March madness took on a whole new meaning for the sports industry this past week as major sports leagues took unprecedented moves to shut down play amid concerns about the spread of the coronavirus disease.
With the NBA, NHL, MLB, MLS and PGA postponing live games and tournaments -- and the NCAA cancelling its annual March Madness college basketball tournament -- sports fans face the sobering prospect of not watching or attending live games for at least a month, and most likely well into the Spring.

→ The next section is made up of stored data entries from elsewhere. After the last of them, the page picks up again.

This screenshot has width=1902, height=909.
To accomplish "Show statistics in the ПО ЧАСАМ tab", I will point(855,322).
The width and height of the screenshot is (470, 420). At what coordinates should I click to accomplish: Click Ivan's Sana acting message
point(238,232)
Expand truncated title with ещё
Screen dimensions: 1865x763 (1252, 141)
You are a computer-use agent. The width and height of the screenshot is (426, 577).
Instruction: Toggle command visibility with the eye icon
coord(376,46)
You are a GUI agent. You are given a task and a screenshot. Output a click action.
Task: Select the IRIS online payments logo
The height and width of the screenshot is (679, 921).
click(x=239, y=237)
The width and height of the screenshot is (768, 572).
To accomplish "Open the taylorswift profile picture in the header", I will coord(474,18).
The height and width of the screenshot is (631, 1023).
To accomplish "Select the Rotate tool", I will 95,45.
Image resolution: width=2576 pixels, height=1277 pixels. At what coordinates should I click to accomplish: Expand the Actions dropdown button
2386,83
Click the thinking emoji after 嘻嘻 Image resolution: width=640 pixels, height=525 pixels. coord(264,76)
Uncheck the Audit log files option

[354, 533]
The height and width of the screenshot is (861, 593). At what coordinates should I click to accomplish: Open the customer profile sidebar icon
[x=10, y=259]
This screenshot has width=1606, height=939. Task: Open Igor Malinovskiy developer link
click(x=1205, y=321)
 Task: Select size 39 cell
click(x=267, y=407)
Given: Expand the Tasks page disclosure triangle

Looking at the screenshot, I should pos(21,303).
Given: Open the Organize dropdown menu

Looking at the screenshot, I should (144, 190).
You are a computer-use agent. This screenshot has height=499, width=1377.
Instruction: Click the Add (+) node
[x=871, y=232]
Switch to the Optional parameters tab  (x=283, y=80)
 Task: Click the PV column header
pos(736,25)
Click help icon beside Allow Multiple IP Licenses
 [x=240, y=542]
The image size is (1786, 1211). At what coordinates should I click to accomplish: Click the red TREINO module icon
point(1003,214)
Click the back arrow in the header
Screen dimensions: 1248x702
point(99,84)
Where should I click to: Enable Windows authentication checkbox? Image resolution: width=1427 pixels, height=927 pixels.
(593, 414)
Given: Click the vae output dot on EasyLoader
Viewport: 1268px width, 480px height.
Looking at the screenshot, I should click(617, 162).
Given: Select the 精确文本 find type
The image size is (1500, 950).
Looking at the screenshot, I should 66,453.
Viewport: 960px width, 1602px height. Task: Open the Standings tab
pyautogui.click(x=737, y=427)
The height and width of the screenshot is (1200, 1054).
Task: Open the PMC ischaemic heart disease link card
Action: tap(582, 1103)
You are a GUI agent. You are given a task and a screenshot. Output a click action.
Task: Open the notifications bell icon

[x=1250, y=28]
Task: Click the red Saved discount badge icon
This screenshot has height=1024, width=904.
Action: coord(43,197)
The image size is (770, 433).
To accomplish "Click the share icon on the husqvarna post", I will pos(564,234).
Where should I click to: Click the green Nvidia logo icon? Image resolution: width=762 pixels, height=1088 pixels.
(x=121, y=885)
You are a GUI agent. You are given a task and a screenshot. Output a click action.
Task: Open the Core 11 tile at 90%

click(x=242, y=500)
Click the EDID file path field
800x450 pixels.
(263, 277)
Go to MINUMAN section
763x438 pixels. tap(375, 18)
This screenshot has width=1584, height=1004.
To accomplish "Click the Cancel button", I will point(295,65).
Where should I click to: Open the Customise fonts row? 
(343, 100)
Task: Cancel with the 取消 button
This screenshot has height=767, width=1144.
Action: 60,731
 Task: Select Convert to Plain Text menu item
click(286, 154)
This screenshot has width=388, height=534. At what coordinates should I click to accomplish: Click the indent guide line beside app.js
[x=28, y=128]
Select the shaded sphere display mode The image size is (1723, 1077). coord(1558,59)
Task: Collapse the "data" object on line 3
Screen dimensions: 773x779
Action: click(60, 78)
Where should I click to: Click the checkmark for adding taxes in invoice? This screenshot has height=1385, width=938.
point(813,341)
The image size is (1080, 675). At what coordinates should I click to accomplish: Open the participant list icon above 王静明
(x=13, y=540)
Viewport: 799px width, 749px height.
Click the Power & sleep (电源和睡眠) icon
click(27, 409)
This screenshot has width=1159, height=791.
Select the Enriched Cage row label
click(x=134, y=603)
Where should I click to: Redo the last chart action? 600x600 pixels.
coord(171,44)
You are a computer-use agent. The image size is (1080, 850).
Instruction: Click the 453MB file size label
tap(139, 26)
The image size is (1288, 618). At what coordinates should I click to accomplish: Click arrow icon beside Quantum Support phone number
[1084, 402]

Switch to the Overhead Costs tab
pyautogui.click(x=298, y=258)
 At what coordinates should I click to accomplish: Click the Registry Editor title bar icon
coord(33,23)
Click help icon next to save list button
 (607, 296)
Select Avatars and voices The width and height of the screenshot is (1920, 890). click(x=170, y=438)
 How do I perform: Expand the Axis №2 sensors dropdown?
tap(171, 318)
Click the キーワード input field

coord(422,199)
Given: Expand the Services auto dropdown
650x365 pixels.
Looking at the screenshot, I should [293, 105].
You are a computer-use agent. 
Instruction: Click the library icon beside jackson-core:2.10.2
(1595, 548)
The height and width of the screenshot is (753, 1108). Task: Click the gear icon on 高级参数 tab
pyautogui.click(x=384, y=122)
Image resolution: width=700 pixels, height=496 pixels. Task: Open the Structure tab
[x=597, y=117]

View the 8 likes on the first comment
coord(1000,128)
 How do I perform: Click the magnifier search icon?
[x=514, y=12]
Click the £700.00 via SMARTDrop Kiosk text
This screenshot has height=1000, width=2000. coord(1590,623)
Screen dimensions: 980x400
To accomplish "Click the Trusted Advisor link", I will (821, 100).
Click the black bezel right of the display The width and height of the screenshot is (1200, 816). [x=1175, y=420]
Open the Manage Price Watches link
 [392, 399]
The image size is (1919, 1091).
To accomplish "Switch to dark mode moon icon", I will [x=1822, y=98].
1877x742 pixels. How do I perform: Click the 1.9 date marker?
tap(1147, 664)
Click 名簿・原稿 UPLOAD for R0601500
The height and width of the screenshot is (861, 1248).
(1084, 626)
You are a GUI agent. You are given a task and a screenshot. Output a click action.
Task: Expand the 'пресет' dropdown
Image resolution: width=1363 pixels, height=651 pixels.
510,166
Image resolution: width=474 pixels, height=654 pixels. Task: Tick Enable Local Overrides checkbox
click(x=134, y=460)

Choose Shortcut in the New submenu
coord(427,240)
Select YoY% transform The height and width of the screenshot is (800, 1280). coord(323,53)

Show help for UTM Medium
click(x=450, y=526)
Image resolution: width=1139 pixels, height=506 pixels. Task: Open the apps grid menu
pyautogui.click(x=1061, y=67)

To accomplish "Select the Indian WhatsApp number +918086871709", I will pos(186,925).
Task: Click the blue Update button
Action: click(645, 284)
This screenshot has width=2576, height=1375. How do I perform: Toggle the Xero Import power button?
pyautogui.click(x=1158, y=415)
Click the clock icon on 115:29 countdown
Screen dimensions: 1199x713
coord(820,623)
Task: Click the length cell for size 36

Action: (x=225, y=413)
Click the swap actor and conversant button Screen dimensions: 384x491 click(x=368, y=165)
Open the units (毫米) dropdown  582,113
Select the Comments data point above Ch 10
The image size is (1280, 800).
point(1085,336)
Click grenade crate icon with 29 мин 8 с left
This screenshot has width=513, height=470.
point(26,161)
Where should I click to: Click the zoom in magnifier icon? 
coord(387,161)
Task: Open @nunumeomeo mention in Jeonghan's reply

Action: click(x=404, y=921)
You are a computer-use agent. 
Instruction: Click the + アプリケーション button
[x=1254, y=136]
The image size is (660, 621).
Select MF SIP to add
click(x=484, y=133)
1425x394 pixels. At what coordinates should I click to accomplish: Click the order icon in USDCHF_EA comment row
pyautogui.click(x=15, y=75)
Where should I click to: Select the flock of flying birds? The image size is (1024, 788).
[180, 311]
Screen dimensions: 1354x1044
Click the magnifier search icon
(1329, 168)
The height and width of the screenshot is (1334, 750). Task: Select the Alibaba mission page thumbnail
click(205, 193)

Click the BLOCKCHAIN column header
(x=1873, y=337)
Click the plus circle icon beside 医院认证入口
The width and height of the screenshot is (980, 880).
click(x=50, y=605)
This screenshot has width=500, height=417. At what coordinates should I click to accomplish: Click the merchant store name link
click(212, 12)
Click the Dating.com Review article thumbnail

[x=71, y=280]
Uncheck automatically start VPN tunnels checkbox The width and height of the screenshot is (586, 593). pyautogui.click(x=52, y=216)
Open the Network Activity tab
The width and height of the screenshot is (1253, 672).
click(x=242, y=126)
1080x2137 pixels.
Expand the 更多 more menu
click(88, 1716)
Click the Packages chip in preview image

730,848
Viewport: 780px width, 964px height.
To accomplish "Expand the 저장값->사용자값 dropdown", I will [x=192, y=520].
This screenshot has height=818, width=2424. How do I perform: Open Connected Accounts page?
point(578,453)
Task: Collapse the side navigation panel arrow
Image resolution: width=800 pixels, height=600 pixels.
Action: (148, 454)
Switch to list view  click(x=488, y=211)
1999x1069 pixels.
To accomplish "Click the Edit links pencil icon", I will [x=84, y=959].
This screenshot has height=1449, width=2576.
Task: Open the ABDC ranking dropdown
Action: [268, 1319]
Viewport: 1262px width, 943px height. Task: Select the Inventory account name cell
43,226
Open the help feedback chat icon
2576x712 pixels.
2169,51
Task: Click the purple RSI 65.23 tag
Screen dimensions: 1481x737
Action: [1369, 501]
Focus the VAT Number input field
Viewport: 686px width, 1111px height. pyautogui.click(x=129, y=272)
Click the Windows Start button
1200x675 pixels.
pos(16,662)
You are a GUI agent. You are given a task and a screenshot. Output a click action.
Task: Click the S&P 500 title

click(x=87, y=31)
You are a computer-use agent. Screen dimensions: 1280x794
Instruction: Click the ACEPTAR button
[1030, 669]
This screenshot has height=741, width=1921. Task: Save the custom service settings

Ring sports events weren’t exempt from the upheaval caused by the coronavirus outbreak.ESPN and boxing promoter Top Rank KO’d its March 13 and March 17 boxing cards, while the WWE last night aired its live Friday Night SmackDown show with no audience. It's still unclear whether the pro wrestling outfit will make any changes to its showcase April 5 WrestleMania 36 event due to coronavirus concerns.
There are live sports events airing on cable sports networks this weekend. ESPN will distribute tonight’s (March 14) Kevin Lee-Charles Oliveria UFC mixed martial arts fight card from Brazil, albeit without any fans in the stands. FS1 on March 15 will televise the Pro Bowlers Association’s Storm World Series of Bowling XI World Championship finals, also without an audience.
“Overall, this is a difficult one for fans,” said sports analyst Lee Berke. “Nobody is playing and [the sports blackout] is potentially going to extend for weeks and months.”
Berke said the moves were necessary to ensure the health and well-being of the U.S. population and will ultimately cost the sports industry a fortune in terms of lost revenue -- Disney and AT&T are expected to lose in ad revenue about $481 million and $211 million respectively, if the rest of the season and playoffs are not played, according to reports.
Berke adds however, the leagues and sports networks will recover once the games begin again, although he would not predict when that might be.
“There's a lot of negotiations and logistics that have to take place from a distribution, scheduling, sponsorship, production standpoint, but it's all manageable," he said. "The one thing that the networks are good at is the blocking and tackling of logistics, but it’s going to be expensive and nerve racking for everybody.”
Once the games do begin, the fans will come back, particularly as the country also recovers financially from volatile stock market performances due mostly to coronavirus concerns. Berke pointed to ratings increases for national and regional cable sports networks after the financial crisis in 2008.
“When the live games come back sports viewership will come back with a vengeance,” he said. “We might be heading into an economic downturn and viewers may not have the funds to go out like they did before the [virus outbreak], but they'll be able and willing to watch sports games on TV.”